O zoneamento do plantio da cana-de-açúcar, cuja divulgação estava anunciada para o final de julho, foi adiado sem a definição de uma nova data. Depois de ficar exatamente um ano com a Casa Civil e o Ministério da Agricultura, o estudo preparado pela Embrapa, Inpe e IBGE seria divulgado no dia 29 de julho após uma última reunião entre o presidente Lula e vários ministros. A intenção do governo é definir as áreas com permissão de plantio. No entanto, a reunião foi adiada para dentro de “uma ou duas semanas”, conforme informou de forma imprecisa o ministro da Agricultura, Reinhold Stephanes.
Esta não é a primeira vez que isso acontece. O zoneamento da cana já era prometido para o segundo semestre de 2008. No início deste ano, o ministro Carlos Minc havia garantido que o zoneamento sairia em fevereiro. A repetida protelação se deve principalmente a divergências entre o ministério da Agricultura e o do Meio Ambiente. Stephanes é favorável à liberação do plantio da cana na Bacia do Alto Paraguai, no norte do Mato Grosso. Já Minc não aceita a expansão do plantio naquela região.
Na luta pela liberação do plantio nesta área e até para a Amazônia Legal o ministro Stephanes conta com o governador do Mato Grosso, Blairo Maggi, um aliado prestigiado até com a amizade pessoal do presidente Lula. Portanto, não é pequena a possibilidade de que novamente a ganância se sobreponha ao bem comum, afetando desta vez uma região que é referência internacional da ecologia brasileira.
A bacia do Alto Paraguai é uma área equivalente ao território de Alagoas. Ali estão nascentes que deságuam nos rios no Pantanal. A expansão do plantio da cana poderia afetar todo o ecossistema da região, ameaçando a própria existência do Pantanal. Estimulada pela lucratividade prometida pelo etanol, a cultura da cana-de-açúcar é raiz de graves problemas que afetam desde a área trabalhista até o meio ambiente. É um problema tão antigo quanto o Brasil. Nos “Sermões do Rosário”, o padre Antonio Vieira comparou as condições de trabalho dos escravos negros no corte da cana e nos engenhos com o próprio Inferno. A edição do sermão é de 1633, porém as condições atuais também são terríveis, inclusive com o uso de mão de obra escrava, agora na ilegalidade.

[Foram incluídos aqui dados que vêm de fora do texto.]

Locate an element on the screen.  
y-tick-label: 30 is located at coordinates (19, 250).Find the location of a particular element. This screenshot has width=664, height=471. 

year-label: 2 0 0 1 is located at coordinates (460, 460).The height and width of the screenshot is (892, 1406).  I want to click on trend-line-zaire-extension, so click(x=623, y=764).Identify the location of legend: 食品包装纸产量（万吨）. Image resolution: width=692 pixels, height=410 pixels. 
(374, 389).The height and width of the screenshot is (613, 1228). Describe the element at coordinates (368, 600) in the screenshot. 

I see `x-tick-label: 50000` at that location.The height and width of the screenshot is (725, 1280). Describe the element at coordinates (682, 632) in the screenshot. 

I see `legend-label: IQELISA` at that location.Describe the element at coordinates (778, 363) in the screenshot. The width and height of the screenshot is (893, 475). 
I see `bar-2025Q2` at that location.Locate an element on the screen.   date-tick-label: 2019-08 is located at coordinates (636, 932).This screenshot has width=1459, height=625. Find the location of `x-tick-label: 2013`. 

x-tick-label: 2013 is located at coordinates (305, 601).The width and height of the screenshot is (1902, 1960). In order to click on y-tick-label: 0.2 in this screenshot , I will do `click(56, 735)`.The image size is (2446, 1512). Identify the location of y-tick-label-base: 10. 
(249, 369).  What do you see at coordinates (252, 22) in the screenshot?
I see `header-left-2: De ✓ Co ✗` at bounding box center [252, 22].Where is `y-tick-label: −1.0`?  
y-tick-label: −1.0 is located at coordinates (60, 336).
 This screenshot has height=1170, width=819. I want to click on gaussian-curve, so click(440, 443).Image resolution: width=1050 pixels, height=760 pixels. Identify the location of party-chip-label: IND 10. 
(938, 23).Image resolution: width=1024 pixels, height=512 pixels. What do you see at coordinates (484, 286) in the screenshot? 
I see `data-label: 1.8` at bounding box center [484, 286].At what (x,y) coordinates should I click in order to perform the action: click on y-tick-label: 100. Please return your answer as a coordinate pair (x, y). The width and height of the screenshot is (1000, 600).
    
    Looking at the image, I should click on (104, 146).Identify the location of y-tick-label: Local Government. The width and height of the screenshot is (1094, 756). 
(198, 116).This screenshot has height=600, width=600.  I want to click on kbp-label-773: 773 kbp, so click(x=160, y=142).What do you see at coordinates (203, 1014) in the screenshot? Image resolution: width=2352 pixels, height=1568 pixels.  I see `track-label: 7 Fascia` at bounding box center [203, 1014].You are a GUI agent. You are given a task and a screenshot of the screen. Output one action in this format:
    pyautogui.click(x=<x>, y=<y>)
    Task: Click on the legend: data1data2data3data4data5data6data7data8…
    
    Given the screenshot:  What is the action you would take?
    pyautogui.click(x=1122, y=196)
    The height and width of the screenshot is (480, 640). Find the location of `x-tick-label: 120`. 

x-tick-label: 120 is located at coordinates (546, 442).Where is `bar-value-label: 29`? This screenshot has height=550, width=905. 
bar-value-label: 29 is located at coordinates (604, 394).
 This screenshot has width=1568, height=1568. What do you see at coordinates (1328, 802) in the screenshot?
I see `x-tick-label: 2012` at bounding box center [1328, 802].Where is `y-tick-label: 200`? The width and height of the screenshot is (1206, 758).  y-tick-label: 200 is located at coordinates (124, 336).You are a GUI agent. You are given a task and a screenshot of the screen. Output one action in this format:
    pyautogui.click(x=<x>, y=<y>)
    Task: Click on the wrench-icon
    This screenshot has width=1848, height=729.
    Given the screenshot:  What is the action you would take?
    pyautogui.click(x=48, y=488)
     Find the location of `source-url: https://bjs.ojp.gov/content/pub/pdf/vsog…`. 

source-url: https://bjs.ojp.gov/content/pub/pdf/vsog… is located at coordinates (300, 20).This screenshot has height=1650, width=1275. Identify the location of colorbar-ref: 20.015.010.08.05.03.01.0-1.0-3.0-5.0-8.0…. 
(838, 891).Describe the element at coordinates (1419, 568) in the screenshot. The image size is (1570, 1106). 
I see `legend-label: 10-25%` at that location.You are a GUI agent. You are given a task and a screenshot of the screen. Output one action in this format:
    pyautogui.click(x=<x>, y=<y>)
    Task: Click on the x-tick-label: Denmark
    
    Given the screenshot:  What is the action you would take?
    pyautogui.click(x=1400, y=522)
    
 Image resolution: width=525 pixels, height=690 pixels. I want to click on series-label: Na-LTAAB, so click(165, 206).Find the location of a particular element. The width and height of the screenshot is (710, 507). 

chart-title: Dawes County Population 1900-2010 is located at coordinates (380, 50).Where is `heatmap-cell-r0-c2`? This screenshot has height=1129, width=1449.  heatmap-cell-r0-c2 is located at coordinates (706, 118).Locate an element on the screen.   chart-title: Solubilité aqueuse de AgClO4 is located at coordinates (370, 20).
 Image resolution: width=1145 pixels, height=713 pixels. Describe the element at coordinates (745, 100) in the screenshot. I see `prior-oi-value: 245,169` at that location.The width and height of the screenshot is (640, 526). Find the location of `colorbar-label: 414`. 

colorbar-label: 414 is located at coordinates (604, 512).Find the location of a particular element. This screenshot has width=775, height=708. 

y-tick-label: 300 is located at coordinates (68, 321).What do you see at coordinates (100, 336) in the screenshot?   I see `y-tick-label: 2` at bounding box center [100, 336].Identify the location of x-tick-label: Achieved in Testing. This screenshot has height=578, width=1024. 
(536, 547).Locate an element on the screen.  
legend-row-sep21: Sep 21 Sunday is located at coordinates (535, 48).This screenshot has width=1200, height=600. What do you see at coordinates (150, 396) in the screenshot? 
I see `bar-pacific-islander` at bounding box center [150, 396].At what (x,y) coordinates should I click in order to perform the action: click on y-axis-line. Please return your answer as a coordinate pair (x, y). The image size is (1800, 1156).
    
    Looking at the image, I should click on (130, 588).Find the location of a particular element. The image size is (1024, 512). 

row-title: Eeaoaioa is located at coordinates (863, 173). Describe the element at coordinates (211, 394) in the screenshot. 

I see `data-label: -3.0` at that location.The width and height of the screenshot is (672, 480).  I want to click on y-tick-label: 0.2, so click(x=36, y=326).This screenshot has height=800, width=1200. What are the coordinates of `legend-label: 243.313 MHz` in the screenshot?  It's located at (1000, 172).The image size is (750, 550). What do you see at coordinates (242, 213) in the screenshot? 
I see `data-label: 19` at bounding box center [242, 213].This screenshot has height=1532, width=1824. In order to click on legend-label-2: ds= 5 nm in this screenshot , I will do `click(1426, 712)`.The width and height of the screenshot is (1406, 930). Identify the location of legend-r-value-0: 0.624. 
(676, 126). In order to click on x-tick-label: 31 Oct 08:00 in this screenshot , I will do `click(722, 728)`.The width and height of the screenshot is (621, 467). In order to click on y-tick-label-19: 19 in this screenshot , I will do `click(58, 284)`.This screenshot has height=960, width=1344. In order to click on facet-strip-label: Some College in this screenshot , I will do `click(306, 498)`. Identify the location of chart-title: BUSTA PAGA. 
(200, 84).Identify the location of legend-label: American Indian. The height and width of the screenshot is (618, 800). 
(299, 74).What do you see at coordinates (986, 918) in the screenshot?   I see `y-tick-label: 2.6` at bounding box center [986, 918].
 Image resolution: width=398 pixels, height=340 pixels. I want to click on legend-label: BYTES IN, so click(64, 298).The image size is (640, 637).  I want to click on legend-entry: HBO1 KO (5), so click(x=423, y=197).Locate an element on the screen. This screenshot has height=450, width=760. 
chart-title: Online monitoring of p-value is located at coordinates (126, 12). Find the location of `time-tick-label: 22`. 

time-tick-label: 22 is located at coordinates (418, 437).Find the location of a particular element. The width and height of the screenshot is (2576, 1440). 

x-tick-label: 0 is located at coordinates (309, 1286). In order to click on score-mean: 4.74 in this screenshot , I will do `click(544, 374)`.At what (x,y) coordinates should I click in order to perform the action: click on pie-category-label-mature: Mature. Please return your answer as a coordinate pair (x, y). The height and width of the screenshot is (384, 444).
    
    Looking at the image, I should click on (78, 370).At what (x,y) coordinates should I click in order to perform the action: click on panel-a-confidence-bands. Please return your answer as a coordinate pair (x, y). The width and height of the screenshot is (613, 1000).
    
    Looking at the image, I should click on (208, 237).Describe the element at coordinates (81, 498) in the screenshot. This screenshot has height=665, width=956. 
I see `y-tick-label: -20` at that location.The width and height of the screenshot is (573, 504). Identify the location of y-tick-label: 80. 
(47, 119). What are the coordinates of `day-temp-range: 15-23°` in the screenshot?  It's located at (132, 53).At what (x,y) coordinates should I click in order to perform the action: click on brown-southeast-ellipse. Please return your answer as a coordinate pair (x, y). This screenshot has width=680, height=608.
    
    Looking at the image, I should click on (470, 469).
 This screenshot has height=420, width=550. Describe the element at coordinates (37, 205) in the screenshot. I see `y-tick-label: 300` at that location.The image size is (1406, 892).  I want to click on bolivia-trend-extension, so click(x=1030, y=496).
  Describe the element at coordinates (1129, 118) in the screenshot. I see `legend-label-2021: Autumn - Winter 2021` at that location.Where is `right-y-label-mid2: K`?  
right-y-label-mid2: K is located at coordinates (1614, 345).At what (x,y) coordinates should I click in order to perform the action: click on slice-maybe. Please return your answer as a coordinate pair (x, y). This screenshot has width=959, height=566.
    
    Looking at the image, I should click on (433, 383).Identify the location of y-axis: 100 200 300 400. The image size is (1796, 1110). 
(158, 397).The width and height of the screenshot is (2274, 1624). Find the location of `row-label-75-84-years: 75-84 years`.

Também para o meio ambiente o plantio da cana tem sido desastroso. Além da expansão sobre as florestas, com a expectativa de maior lucro com o etanol, a cultura pode afetar até o plantio de alimentos. Como se não bastassem tais problemas, é também altamente poluente, seja por efeito das queimadas que precedem a colheita ou pelo vinhoto que costuma ser jogado nos rios.
O zoneamento do plantio da cana-de-açúcar é necessário não só pela óbvia importância ambiental, mas também como um compromisso internacional do governo Lula. Neste caso, a questão tem seu lado comercial. É preciso mostrar aos países estrangeiros que a produção do etanol brasileiro não é feita à custa do meio ambiente. Sem essa garantia certamente o país sofrerá barreiras comerciais motivadas pela preocupação com o meio ambiente global.
No entanto, mais este adiamento do zoneamento mostra que é bastante forte e muito influente a pressão pelo plantio na Bacia do Alto Paraguai. Ali já existem cinco usinas funcionando. Estão lá desde antes do Conama (Conselho Nacional do Meio Ambiente) baixar uma resolução em 1985 vetando novos empreendimentos no local.
Com a liberação, certamente muitas outras usinas seriam implantadas de imediato. Contudo, o bioma da região já sofre efeitos graves causados por estas que estão em funcionamento. O impacto ambiental desse tipo de atividade no meio ambiente é tão destrutivo que até já provocou um protesto dramático na região. Em 2005, o ambientalista Francisco Anselmo Gomes de Barros, o Franselmo, ateou fogo ao próprio corpo no centro de Campo Grande. Na carta que deixou, ele dizia: “Já que não temos votos para salvar o Pantanal, vamos dar a vida para salvá-lo”.